Las “sólomadres”

Hay mujeres que estando embarazadas son felices no porque están engendrando un hijo o hija, sino porque son el centro de atención. Estas chicas tienen muchísimos síntomas durante todo el embarazo, mareos, malas digestiones, debilidad, cansancio…todo con tal de que todo el mundo sepa que están embarazadas. Cumplen a rajatabla todas las recomendaciones de los médicos para las embarazadas, de manera que ante cualquier situación, siempre hay algo que ellas no pueden hacer.

Una vez que el hijo o hija nazca continuarán siendo el centro de atención como “prolongación” del bebé y son precisamente estas mujeres las que encuentran en su papel de madres el seguro para ser siempre la reina de la fiesta. Hay dos versiones, las que a partir de ahí se dedican a tener hijos cada vez que uno crece lo suficiente como para no “necesitarla” o las que no permiten que los hijos crezcan nunca. Se convierten en su sombra y se apropian de sus logros.

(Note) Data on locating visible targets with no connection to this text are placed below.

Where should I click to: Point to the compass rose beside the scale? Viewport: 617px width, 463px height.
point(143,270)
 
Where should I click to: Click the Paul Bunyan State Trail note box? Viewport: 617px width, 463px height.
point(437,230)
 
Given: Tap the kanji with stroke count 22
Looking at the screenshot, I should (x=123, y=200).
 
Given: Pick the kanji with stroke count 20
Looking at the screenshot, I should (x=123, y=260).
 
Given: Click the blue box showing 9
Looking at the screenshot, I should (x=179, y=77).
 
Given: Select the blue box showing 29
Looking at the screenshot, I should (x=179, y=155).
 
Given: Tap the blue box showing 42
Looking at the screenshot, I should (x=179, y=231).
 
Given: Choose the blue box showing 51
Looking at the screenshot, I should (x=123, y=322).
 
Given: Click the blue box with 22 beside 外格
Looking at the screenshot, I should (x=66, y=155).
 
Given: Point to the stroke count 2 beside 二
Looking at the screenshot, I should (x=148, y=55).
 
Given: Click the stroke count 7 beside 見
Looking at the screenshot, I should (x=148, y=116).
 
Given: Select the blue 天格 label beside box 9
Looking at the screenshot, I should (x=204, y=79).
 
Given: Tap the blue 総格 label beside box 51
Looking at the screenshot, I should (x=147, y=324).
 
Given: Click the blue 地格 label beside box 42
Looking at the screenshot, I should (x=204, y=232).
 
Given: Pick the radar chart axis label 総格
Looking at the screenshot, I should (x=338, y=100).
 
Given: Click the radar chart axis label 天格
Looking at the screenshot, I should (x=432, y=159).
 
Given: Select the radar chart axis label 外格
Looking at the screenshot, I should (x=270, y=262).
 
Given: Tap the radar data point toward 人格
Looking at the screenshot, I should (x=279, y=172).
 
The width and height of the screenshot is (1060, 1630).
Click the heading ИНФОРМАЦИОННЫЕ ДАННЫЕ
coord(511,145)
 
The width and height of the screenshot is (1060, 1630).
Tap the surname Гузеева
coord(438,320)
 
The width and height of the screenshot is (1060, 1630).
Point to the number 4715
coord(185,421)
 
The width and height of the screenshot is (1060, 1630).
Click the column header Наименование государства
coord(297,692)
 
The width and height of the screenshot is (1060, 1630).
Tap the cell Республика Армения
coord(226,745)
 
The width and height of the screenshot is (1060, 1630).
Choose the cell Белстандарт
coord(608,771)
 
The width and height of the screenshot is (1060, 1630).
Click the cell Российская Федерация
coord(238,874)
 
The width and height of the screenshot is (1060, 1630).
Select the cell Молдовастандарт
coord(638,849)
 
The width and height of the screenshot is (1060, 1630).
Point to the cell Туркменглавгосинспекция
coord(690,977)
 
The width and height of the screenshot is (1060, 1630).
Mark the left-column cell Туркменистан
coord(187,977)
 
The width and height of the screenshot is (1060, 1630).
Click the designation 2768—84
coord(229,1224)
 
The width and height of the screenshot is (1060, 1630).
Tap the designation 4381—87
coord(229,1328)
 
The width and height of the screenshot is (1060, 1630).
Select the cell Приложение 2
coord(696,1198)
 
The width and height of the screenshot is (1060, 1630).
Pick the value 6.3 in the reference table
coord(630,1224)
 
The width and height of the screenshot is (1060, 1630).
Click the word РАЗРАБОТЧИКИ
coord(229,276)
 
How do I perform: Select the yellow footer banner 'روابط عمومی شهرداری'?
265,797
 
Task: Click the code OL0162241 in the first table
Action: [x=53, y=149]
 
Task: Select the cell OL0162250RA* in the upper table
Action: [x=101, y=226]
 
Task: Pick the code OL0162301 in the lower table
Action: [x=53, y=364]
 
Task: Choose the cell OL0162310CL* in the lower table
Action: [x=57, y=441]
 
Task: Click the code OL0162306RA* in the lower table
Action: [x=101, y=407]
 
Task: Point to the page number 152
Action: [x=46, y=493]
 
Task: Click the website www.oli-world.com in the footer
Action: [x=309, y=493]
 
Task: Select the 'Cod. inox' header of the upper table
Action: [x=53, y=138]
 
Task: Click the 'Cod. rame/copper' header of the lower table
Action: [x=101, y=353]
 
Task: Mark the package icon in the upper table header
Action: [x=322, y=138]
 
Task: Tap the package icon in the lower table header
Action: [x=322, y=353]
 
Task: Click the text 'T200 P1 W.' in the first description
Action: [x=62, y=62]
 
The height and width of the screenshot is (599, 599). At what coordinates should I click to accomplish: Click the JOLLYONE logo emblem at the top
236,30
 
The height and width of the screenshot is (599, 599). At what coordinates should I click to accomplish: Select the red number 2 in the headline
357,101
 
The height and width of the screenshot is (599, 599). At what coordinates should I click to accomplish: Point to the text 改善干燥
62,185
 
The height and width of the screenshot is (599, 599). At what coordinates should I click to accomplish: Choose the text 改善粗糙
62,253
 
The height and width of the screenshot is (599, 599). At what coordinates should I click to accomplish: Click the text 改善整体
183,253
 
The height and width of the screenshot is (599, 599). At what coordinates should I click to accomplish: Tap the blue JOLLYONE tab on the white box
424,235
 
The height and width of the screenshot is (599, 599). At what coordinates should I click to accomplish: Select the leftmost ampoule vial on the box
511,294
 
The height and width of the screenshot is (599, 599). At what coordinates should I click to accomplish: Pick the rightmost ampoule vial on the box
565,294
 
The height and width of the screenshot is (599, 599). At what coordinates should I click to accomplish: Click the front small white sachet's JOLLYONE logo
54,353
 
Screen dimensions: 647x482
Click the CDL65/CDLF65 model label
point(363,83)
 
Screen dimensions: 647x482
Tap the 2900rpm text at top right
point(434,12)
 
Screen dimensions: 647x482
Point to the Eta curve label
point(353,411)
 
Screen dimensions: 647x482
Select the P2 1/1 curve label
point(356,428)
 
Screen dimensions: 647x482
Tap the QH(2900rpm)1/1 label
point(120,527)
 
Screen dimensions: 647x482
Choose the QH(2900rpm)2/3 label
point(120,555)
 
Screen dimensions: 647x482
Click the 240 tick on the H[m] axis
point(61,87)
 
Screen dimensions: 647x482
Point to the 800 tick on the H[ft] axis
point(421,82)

Por el contrario, creo que el embarazo es un proceso que debe vivirse hacia dentro, como algo especial para nosotras, no de cata a la galería. Y una vez que nuestro hijo o hija nazca debemos dedicar nuestra energía a garantizar que cuando nosotras faltemos será capaz de arreglárselas en la vida. Ser madre consiste en ayudar a esa persona a crearse una vida mejor. Nosotras no somos las protagonistas de la vida de nuestros hijos, somos quienes les damos las herramientas para vivirla.

Cuando encontramos en el embarazo o en la maternidad el único sentido a nuestra vida, estamos poniendo en riesgo la autonomía de nuestros hijos, puesto que si no tenemos otros objetivos nos aferraremos a ellos más allá de lo natural. La maternidad es maravillosa, pero no hay que confundirla con la posesión.